Cinnabar – 139/365

The cinnabar moth (Tyria jacobaeae) is a brightly coloured arctiidmoth found in Europe and western and central Asia. It has been introduced into New Zealand, Australia and North America to control ragwort, on which its larvae feed. The moth is named after the red mineral cinnabar because of the red patches on its predominantly black wings. Cinnabar moths are about 20 mm (0.79 in) long and have a wingspan of 32–42 mm (1.3–1.7 in)

– Thank you, Wikipedia!

Today after picking the girls up from a trip out with my sister, we headed off to a local spot none of us have been to before; however due to a road closure and time ticking on, we still haven’t been.

I’m hoping, we will find some amazing views at this spot, but for now I’m going to remain a little grey on where and what it is, until I can share the photographs with you.

So, a little down but not out, we headed home to have a BBQ in the last of the suns rays.

As I opened the car door, I whispered to everyone “wait, no-body move!”, to which everyone froze….
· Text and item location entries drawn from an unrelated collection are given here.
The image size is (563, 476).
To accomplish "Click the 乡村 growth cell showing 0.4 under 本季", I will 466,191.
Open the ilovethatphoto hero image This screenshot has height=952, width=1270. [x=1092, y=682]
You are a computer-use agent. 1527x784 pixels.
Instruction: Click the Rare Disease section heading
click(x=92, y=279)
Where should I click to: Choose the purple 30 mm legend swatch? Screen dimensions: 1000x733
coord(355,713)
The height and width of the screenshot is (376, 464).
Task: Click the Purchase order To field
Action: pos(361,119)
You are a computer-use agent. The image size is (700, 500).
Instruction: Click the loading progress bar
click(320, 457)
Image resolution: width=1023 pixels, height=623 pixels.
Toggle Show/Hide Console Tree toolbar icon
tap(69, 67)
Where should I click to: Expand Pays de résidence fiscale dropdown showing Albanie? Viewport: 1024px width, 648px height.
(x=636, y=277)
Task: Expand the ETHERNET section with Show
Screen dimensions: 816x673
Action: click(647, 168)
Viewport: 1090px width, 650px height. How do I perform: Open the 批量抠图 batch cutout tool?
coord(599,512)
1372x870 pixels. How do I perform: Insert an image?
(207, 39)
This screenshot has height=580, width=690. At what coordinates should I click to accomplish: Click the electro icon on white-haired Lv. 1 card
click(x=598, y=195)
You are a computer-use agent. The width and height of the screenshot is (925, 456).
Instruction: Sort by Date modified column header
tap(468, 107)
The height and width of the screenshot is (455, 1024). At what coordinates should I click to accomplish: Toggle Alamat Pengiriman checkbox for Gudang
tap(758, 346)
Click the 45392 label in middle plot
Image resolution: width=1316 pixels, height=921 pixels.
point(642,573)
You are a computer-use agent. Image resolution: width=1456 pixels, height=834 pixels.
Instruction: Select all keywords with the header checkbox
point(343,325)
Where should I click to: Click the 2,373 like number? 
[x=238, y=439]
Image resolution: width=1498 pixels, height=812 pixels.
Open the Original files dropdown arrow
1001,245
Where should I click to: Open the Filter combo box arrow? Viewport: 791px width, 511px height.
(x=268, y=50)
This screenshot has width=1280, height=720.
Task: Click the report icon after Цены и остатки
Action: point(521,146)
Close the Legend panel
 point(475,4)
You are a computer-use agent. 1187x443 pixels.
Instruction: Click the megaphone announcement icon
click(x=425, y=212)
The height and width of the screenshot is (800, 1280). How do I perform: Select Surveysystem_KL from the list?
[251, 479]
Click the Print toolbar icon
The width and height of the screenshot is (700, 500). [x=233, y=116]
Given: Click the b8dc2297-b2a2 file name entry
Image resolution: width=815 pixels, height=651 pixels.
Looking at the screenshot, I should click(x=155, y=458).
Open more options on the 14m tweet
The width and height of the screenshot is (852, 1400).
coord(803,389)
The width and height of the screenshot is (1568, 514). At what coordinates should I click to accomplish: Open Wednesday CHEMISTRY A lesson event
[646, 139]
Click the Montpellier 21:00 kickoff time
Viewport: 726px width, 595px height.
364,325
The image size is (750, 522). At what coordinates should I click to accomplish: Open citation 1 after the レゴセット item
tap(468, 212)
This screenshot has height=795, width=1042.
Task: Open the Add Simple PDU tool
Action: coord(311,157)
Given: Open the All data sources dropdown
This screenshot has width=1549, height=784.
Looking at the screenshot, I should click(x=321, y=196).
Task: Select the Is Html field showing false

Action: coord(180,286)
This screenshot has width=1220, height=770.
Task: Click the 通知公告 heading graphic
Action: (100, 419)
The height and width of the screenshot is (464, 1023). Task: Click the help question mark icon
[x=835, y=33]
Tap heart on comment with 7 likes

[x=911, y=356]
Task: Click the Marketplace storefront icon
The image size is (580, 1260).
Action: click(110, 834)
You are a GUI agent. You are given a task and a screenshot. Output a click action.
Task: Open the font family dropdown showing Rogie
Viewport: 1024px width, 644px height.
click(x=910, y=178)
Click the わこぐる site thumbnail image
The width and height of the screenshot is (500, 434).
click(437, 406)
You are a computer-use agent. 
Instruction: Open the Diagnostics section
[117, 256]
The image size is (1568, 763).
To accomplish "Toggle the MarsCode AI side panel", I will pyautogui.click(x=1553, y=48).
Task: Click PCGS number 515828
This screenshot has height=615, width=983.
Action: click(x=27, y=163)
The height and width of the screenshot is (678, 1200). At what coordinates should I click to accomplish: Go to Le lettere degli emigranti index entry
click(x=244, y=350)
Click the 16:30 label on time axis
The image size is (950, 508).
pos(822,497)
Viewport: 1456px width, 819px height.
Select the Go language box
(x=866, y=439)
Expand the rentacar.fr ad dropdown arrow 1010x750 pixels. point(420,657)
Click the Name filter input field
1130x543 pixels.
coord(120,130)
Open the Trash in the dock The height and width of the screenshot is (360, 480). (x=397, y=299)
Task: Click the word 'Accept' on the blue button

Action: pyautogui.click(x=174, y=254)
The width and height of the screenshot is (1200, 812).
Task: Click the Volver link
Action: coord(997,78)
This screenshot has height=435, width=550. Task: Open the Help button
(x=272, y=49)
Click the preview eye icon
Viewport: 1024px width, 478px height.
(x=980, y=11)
I’d spotted a little butterfly on the drive way, or at least I thought it was a butterfly at the time.

I took the shots above, and the girls could wait to see it no longer, and they climbed out of the car to have a look.

To my amazement, the butterfly didn’t fly off when the girls huddled around it to have a closer look, it just sat there cool as a cucumber.

Livvy wanted to hold it, but wasn’t overly keen, Izzy however has no fear of anything in this world, and she loves all animals so she held it.

I gently let it climb onto my finger, and put Izzy’s hand next to mine and let it crawl onto her tiny paw.

She was amazed!

She was so mesmerised by it she totally forgot about the stack of biscuits she was clutching in her other hand, for the moment anyway.

Learnings – today’s shot taught me a lot about depth of field, I haven’t until now seen it so clearly in front and behind my subject. In today’s main picture I clearly set the depth too shallow, as the whole moth isn’t fully in focus, and I was amazed to see how narrow the depth of field actually could go.